Thirteen-year-old Morris (newcomer Markees Christmas) has just relocated to a small German town, where father Curtis (Craig Robinson) has accepted a coaching position with the local soccer club. As “the only brothers in Heidelberg,” adjusting to the local culture feels like a monumental task – especially for Morris, who fancies himself a burgeoning star of the hip-hop world. When he meets and falls for a free-spirited, rebellious fifteen-year-old named Katrin (Lina Keller), Morris decides the only way to win her affection – and stand up to the affluent white bullies who regard their new black classmate as little more than a novelty – is to showcase his freestyle prowess in the local talent show.

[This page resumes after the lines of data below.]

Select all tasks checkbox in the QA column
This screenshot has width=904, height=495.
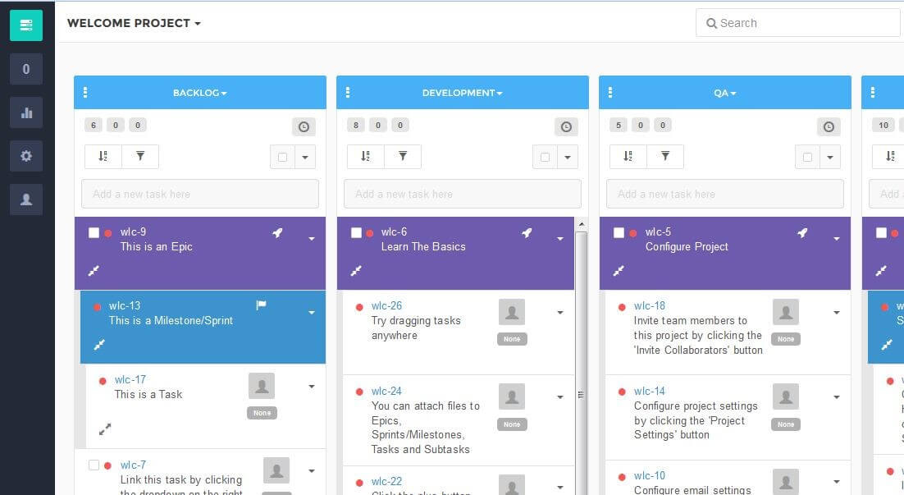pos(808,157)
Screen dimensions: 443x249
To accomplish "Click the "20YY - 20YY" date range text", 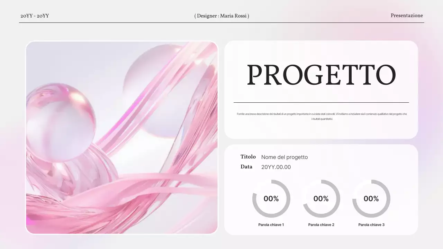I will click(35, 16).

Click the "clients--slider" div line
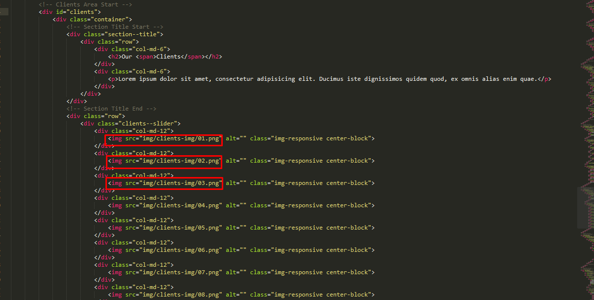point(133,123)
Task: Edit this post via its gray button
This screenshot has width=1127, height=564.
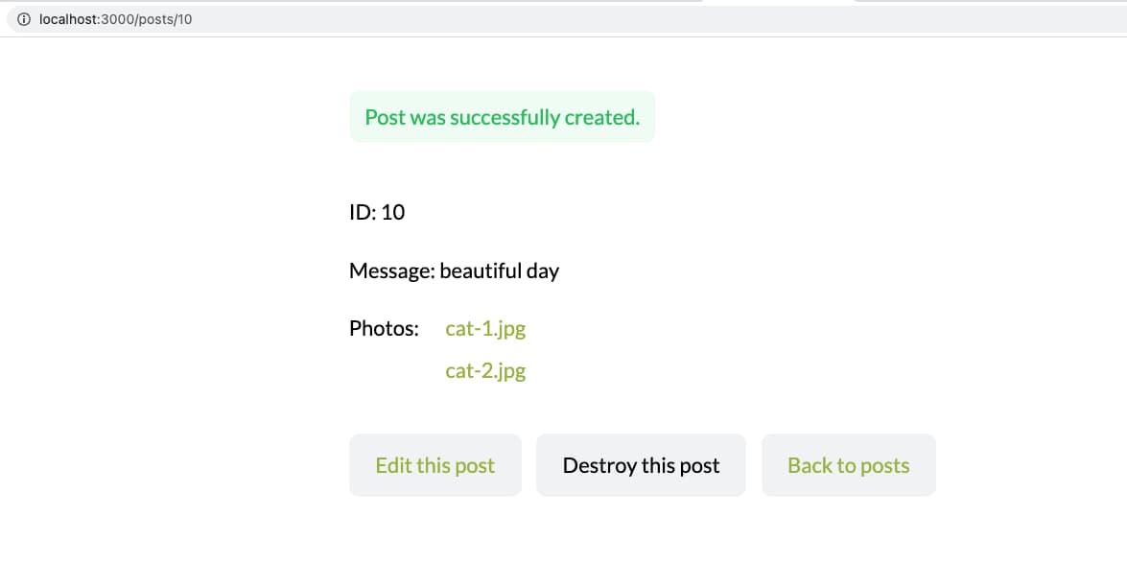Action: 435,465
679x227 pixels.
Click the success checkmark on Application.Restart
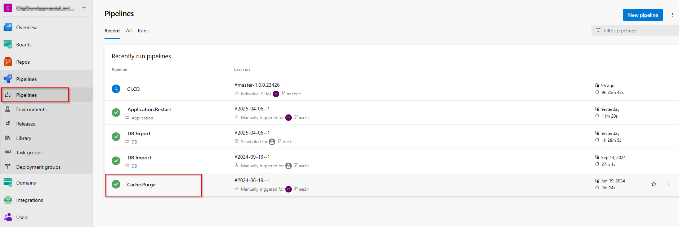point(116,113)
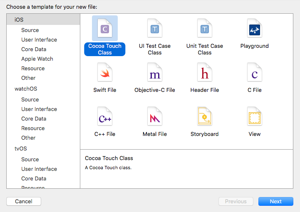Select the Playground file template

coord(255,29)

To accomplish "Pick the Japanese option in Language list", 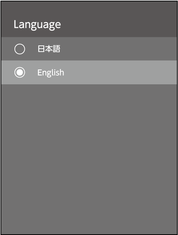I will [89, 49].
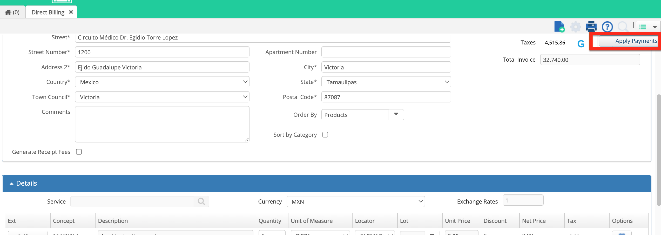The width and height of the screenshot is (661, 235).
Task: Click the vertical scrollbar on the right
Action: coord(659,150)
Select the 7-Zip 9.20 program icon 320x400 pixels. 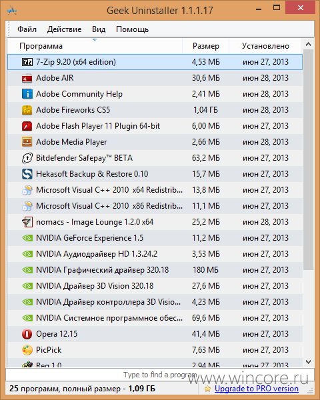pyautogui.click(x=27, y=62)
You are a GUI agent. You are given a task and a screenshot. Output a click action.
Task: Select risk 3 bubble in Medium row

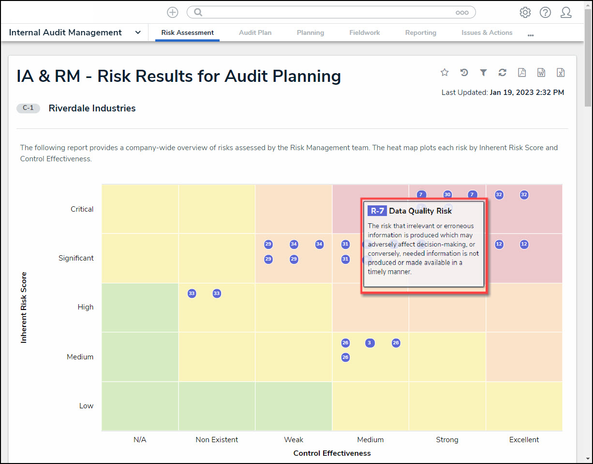click(370, 343)
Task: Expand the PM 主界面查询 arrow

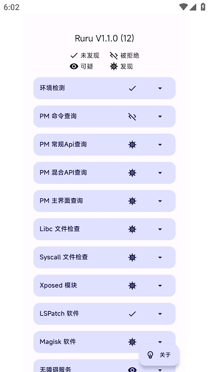Action: tap(160, 201)
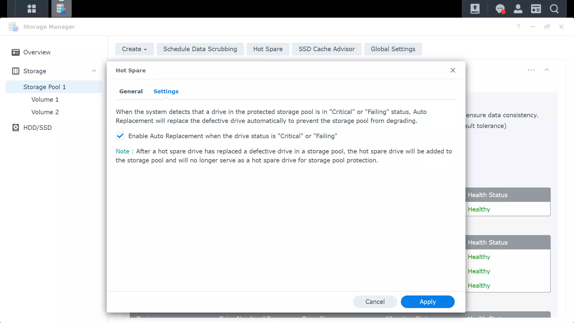This screenshot has height=323, width=574.
Task: Open Global Settings configuration
Action: click(x=393, y=49)
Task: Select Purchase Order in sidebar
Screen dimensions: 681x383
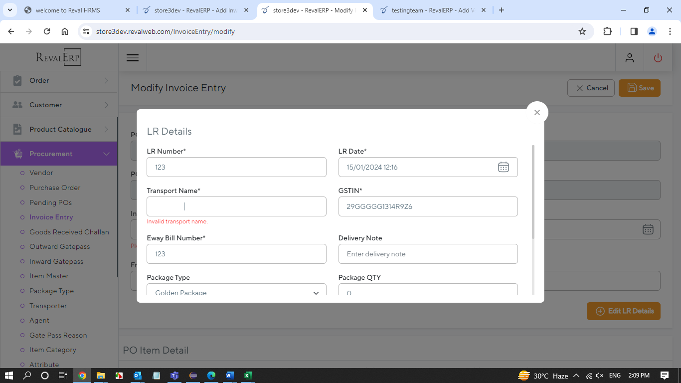Action: coord(55,188)
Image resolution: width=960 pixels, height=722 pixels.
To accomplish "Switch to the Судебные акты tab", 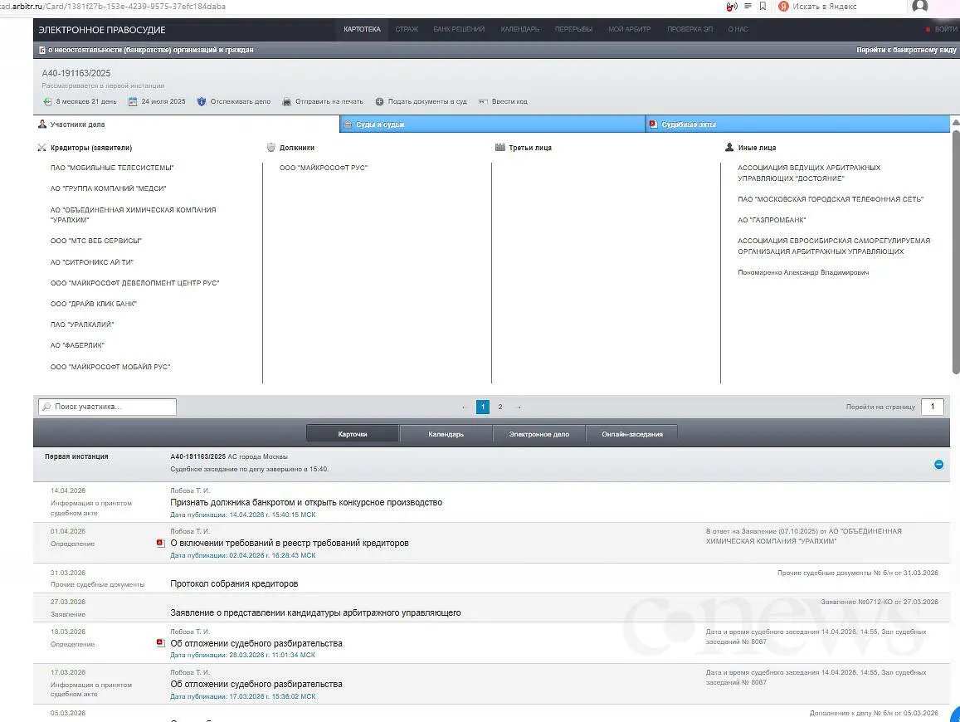I will click(688, 124).
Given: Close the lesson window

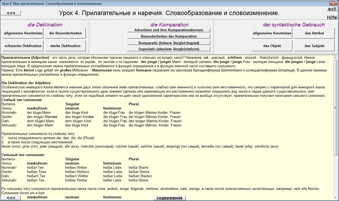Looking at the screenshot, I should [333, 3].
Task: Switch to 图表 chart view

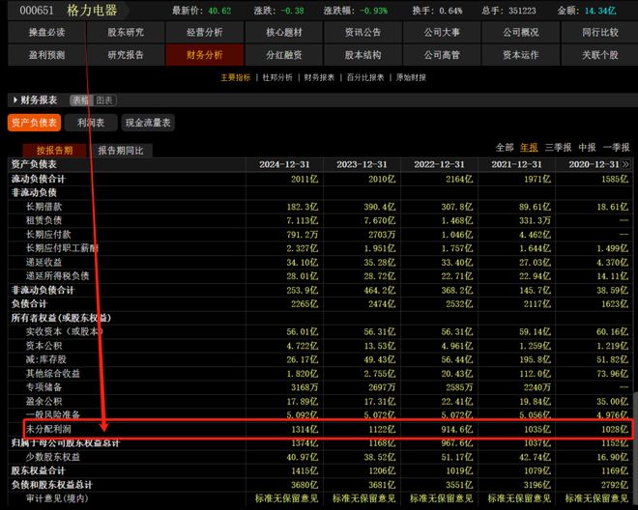Action: [104, 99]
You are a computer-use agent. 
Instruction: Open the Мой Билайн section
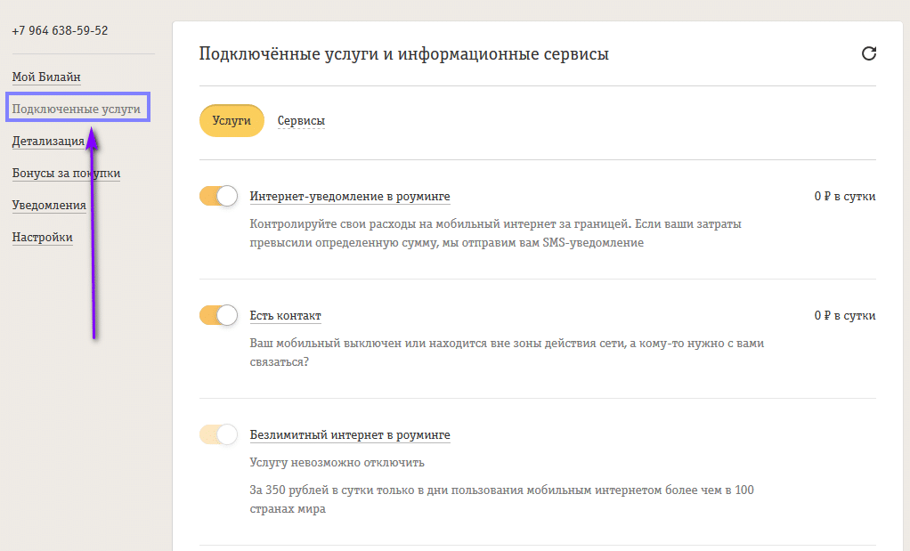[46, 77]
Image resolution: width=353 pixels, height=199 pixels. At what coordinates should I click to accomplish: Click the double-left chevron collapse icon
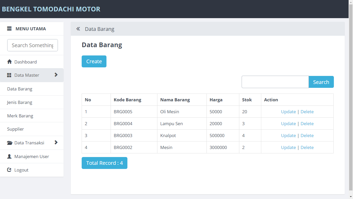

While this event would likely serve as the climax in most films of this ilk, Hartigan instead opts to use the hilariously profane performance as a catalyst, taking an unexpected detour and sending Morris on an entirely different journey than we expect. On the surface, Morris may seem like he’s too cool for school, but the truth of the matter is that he’s constantly focused on the image he presents to his peers, and worried they’ll be able to see right through the façade. It’s difficult enough for a teenager to figure out where he fits into the world at large, but the confusion of being in a foreign place, and constantly subjected to scrutiny – most of it born out of casual racism – only adds to the pressure.
Christmas, a non-professional actor making his feature film debut, is one of the brightest young talents to emerge in recent memory. Despite his lack of experience in front of the camera, he tackles the role of Morris like a seasoned veteran, delivering a crowd-pleasing performance that should have audiences grinning ear-to-ear. And for once not being regulated to the role of scene-stealing sidekick, Robinson turns in some of his best work as the grieving father – he’s recently widowed, but the film leaves the circumstances shrouded in ambiguity – trying to connect with his son. The opening sequence, where Curtis and Morris discover their fundamental differences of opinion on the subject of hip-hop, is an incredibly charming look inside their relationship, but Robinson’s natural comedic ability doesn’t prevent him from laying down the law when Morris steps out of line.
Far removed from The Breakfast Club, Stand By Me and the more “classic” coming-of-age films, Morris From America bravely blazes its own trail to give us something that feels fresh and original. Hartigan obviously has a healthy respect for the rules of the genre, but much like his protagonist, he knows that some rules need to be broken in order to figure out who you really are. And if Morris From America is truly representative of who Hartigan is as a filmmaker, then we can’t wait to get to know him even better.